Urban Land Planning: Preserving & Enhancing Public Spaces

Urban Land Planning: Preserving & Enhancing Public Spaces

For local government administrators and city planners, it is perhaps their greatest challenge and, ultimately, how they are judged: striking the right balance between encouraging the kind of smart development that grows the tax base, and preserving the innate characteristics that made their community attractive to development in the first place.

WORKING ON A PROJECT? WE'D LOVE TO HELP.

For example, while a single-family residential development along a public riverfront could provide a significant infusion of tax dollars, such a project would also impact everyone else’s access and view of the riverfront, an inherent, natural community asset. Getting the balance right is difficult, and ultimately hinges as much on political and social considerations as economic and environmental ones.
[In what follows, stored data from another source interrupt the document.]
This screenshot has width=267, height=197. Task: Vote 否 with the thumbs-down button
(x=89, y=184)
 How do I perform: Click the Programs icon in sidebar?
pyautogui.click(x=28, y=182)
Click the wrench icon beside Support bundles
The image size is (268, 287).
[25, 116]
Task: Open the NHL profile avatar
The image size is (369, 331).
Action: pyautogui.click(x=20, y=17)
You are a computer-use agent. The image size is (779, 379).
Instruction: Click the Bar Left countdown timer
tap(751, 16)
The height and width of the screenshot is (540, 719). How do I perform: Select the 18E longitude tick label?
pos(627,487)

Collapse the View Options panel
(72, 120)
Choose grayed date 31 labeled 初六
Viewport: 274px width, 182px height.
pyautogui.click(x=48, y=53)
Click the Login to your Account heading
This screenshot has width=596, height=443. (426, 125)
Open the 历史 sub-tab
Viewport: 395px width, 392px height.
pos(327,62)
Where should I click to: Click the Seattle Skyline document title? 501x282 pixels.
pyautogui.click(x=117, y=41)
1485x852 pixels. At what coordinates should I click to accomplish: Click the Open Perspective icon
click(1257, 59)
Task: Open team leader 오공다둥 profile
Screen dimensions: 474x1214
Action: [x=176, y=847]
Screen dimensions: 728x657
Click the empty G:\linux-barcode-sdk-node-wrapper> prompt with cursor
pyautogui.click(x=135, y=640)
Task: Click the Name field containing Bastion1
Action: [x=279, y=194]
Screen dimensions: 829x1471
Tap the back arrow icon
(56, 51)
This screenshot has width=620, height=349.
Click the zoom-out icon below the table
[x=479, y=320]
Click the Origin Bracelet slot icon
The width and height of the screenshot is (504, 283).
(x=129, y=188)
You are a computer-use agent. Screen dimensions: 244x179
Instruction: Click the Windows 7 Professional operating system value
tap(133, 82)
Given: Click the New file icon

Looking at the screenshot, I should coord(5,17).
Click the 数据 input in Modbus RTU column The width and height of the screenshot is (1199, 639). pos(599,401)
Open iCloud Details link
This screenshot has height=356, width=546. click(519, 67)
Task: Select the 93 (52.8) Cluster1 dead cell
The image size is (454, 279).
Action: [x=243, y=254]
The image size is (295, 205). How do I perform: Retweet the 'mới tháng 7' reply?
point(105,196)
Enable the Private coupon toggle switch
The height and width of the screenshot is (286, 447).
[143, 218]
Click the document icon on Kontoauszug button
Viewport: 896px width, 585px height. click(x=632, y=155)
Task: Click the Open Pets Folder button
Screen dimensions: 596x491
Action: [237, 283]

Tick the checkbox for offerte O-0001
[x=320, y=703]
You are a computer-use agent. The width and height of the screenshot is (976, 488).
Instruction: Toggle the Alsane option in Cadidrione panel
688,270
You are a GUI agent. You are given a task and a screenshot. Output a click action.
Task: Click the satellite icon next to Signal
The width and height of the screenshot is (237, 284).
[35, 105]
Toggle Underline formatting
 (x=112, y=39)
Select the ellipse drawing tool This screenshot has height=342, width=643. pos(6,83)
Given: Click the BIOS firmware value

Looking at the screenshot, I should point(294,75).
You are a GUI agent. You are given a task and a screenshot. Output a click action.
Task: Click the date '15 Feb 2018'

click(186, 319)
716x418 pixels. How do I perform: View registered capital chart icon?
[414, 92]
Those answers are going to be different for every community, but Fusco Land Planning starts with a couple of principles that we use to guide our approach to long-range growth and development planning in urban settings.

  1. Public spaces should be a key part of your master plan. Of course, you first need to have a master plan (more on that in a future blog). Your master plan should identify long-term needs and goals, including areas that, should they become available, should be acquired or dealt with in a different way than they have been (perhaps through a zoning change). For example, a creek may have been piped and built upon decades ago and you have identified it and its floodplain as a potential daylighting and greenway project. Completing such a project could take years or even a decade or more, but one of the first steps is to identify the property that will need to be acquired.
  2. Preserving and enhancing public spaces is good for the environment and for the economy. Those two imperatives are not mutually exclusive. The days when wet, flood-prone natural areas were not valued because they were not developable are over. There is a wide recognition that preserving these areas and promoting access to them with trails and greenways provides an enormous recreational and educational value for citizens. This, in turn, makes a community a more desirable place to live and operate a business.
  3. Stormwater management is becoming a bigger and bigger concern for cities and towns with every passing year. Planned correctly, public spaces can play a big part in helping improve stormwater management, and ultimately water quality, in your community. While older greenways might just have a pipe under the greenway that empties into a river or stream, the standards today are higher. At Fusco, we consider total inputs into the overall system, and we try to design public spaces and natural areas that will keep water on dry ground longer, therefore more slowly introducing water back into the natural system. By slowing stormwater down, it is naturally filtered and is much cleaner when it reaches larger sources such as rivers and streams.
  4. Public spaces, parks, greenways and blueways create a scale that attracts people. These types of areas and amenities are pedestrian-oriented, rather than vehicle-oriented. They are more conducive to all kinds of activities and even just resting and relaxing. If people walk into a space and feel good, they don’t necessarily have to know why. But if they feel comfortable, there is a pretty good chance that someone like a landscape architect planned that space and that experience. And there is an even better chance that they will want to come back.

Many other factors come into play when considering the role public spaces will play in the future of your community. Above all, it is important to have the conversation. Cities and towns that do are taking the first steps toward striking the kind of balance that people increasingly are coming to expect of urban environments.